To whom, on the other hand, has there accrued an increment of wealth corresponding to the loss of wealth of the depositors? Obviously to the ^old^ borrowersㅡi.e. to the borrowers who have borrowed at the previous lower price-level but will be able to repay at the new higher price-level. But this transference, whilst it is a transference of wealthㅡnot only between bank-depositors and bank-borrowers in terms of moneyㅡis not a transference which serves in any way to augment the stock of capital. For whilst the borrowers can repay when the due date of their loan arrives by parting with less purchasing power than what they had expected to part with, and therefore retain additional purchasing power which they may or may not employ to replenish working capital, the amount of credit available in the hands of the banks, as a result of these repayments of old loans, wherewith to make new loans to business, is worth correspondingly less.
(3) The Normal Course of a Credit Cycle (p. 302)
Having emphasised sufficiently the endless variety of the paths which a Credit Cycle can follow, we may allow ourselves, by way of simplification, to pick out one path in particular which seems to us to be sufficiently frequented to deserve, perhaps, to be called the usual or normal course.
Something happensㅡof a non-monetary characterㅡto increase the attractions of investment. It may be a new invention, or the development of a new country, or a war, or a return of "business confidence" as a result of many small influences tending the same way. Or the thing may startㅡwhich is more likely if it is a monetary cause which is playing the chief partㅡwith a Stock Exchange boom, beginning with speculation in natural resources or ^de facto^ monopolies, but eventually affecting by sympathy the price of new capital-goods.
The rise in the natural-rate of interest, corresponding to the increased attractions of investment, is not held back by increased saving; and the expanding volume of investment is not restrained by an adequate rise in the market-rate of interest.
This acquiescence of the Banking System in the increased volume of investment may involve it in allowing some increase in the total quantity of money; but at first the necessary increase is not likely to be great and may be taken up, almost unnoticed, out of the general slack of the system, or may be supplied by a falling off in the requirements of the Financial Circulation without any change in the total volume of money.
At this stage the output and price of capital-goods begin to rise. Employment improves and the wholesale index rises. The increased expenditure of the newly employed then raises the price of consumption-goods and allows the producers of such goods to reap a windfall profit. By this time practically all categories of goods will have risen in price and all classes of entrepreneurs will be enjoying a profit.
At first the volume of employment of the factors of production will increase without much change in their rate of remuneration. But after a large proportion of the unemployed factors have been absorbed into employment, the entrepreneurs bidding against one another under the stimulus of high profits will begin to offer higher rates of remuneration.

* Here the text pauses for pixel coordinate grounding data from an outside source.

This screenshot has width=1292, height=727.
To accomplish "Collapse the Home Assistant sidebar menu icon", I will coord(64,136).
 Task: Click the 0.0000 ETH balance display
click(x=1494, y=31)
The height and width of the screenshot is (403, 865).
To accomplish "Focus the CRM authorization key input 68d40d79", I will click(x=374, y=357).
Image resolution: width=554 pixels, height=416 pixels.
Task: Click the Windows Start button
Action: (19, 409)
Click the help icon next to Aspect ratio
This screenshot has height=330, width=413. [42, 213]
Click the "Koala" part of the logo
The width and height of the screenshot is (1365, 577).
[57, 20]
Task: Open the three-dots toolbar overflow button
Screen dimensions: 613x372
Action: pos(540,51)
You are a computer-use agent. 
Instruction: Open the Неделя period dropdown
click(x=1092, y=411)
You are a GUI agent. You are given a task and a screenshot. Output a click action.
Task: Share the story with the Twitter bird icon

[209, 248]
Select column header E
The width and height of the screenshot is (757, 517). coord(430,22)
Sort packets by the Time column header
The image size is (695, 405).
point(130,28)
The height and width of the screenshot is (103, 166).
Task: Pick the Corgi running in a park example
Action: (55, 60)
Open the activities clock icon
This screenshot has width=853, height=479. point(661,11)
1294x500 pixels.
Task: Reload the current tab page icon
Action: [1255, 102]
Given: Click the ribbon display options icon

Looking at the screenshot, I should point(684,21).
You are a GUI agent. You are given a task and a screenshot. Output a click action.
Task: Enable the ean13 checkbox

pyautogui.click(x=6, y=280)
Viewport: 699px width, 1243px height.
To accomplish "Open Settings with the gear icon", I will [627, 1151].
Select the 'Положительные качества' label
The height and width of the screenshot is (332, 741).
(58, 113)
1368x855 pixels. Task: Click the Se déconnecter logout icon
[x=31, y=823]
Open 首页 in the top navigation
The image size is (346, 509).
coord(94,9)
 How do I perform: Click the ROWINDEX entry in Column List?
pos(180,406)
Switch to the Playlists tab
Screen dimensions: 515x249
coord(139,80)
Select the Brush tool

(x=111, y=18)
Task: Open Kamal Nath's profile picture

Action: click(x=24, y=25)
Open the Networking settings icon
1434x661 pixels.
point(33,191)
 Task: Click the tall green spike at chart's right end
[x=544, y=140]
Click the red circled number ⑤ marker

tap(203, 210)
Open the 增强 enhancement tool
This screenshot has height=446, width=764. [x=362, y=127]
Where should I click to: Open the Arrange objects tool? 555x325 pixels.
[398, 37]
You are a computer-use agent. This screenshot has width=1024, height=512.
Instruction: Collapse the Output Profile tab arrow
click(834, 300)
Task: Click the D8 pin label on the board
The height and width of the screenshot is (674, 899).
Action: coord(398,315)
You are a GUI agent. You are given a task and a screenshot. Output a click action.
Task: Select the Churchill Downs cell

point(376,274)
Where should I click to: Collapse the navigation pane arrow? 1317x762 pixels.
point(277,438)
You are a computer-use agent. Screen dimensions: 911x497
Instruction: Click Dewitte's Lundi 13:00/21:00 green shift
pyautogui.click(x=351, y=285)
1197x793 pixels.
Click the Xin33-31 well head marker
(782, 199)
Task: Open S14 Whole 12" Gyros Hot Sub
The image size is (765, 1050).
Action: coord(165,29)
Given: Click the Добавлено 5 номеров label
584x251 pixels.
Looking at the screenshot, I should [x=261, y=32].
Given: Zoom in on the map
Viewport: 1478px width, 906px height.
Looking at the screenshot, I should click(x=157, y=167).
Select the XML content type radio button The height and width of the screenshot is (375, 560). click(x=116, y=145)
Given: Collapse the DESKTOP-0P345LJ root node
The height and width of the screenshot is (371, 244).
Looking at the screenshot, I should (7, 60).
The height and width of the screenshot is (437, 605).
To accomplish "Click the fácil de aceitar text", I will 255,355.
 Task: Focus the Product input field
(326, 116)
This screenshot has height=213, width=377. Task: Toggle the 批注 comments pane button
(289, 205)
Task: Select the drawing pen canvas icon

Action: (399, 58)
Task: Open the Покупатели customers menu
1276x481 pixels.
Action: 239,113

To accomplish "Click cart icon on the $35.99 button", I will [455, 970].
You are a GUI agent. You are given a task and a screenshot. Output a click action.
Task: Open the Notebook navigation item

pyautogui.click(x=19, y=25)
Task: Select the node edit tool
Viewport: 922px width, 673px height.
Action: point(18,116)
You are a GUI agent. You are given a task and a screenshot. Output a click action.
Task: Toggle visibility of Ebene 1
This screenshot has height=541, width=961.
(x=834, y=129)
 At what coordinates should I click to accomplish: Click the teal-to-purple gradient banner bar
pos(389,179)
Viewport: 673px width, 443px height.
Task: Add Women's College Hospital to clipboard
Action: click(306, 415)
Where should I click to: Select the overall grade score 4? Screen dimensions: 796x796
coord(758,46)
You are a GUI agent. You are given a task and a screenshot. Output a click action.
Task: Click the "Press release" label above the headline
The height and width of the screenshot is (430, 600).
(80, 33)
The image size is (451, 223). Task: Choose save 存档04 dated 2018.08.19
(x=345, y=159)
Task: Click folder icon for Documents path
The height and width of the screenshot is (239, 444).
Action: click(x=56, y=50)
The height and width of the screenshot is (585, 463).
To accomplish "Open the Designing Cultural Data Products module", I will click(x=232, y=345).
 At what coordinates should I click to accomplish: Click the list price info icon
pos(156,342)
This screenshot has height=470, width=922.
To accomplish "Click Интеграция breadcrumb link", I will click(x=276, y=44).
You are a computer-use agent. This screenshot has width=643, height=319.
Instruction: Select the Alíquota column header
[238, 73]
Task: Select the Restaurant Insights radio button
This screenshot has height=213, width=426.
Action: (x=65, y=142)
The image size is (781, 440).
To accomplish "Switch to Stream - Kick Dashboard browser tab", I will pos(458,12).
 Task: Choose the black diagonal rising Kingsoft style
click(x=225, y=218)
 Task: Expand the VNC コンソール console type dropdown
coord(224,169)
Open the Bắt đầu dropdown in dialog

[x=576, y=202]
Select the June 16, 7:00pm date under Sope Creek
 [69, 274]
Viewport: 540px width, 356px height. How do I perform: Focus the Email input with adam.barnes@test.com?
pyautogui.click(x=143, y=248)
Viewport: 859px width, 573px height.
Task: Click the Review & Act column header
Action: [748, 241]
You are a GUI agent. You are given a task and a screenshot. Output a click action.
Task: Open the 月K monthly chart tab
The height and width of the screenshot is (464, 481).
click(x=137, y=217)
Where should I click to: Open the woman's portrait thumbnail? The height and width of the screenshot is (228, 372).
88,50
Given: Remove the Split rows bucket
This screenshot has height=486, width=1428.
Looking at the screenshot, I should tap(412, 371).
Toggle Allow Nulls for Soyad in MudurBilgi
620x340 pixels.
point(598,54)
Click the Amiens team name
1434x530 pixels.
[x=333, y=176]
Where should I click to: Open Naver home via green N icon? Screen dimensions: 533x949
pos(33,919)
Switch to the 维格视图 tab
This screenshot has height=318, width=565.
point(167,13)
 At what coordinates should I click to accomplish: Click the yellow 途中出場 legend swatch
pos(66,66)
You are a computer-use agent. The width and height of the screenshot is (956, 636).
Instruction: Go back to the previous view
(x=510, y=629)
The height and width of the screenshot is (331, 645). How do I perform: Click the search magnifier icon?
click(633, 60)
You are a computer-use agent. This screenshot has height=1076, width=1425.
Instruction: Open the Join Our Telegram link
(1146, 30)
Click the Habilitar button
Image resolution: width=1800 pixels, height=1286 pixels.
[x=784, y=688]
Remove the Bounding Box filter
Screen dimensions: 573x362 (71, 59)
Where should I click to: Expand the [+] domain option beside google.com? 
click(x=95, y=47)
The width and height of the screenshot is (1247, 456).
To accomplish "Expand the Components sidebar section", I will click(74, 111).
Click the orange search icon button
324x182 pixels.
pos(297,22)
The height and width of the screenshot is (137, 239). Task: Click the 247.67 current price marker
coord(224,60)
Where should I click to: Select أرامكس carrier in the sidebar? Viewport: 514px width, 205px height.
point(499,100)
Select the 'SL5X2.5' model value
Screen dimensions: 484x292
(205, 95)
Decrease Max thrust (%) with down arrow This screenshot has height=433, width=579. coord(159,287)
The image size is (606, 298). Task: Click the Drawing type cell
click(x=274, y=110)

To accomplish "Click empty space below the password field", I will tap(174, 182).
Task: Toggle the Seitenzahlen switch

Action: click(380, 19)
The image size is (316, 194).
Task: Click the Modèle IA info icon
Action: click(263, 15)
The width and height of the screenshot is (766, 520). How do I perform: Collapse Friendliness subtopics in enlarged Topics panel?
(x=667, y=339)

All the while, therefore, the requirements of the industrial circulation will be increasingㅡfirst of all to look after the increased volume of employment and subsequently to look after, in addition, the increased rates of remuneration. A point will come, therefore, when the Banking System is no longer able to supply the necessary volume of money consistently with its principles and traditions.
It is astonishing, however,ㅡwhat with changes in the Financial Circulation, in the Velocities of Circulation, and in the reserve proportions of the Central Bankㅡhow large a change in the Earnings Bill can be looked after by the Banking System without an apparent breach in its principles and traditions.
It may be, therefore, that the turning-point will come not from the reluctance or the inability of the Banking System to finance the increased Earnings Bill, but from one or more of three other causes. The turn may come from a faltering of financial sentiment, due to some financiers, from prescience or from their experience of previous crises, seeing a little further ahead than the business world or the banking world. If so, the growth of "bear" sentiment will, as we have seen, increase the requirements of the Financial Circulation. It may be, therefore, the tendency of the Financial Circulation to increase, on the top of the increase in the Industrial Circulation, which will break the back of the Banking System and cause it at long last to impose a rate of interest, which is not only fully equal to the market-rate but, very likely in the changed circumstances, well above it.
Or it may be that the attractions of new investment will wear themselves out with time or with the increased supply of certain kinds of capital-goods.
Or, finally,ㅡfailing a turn-about from any of the above causesㅡthere is likely to be a sympathetic reaction, not much more than one production period after the secondary phase of the boom (the increased activity in the production of consumption-goods) has properly set in, owing to the inevitable collapse in the prices of consumption-goods below their higher level.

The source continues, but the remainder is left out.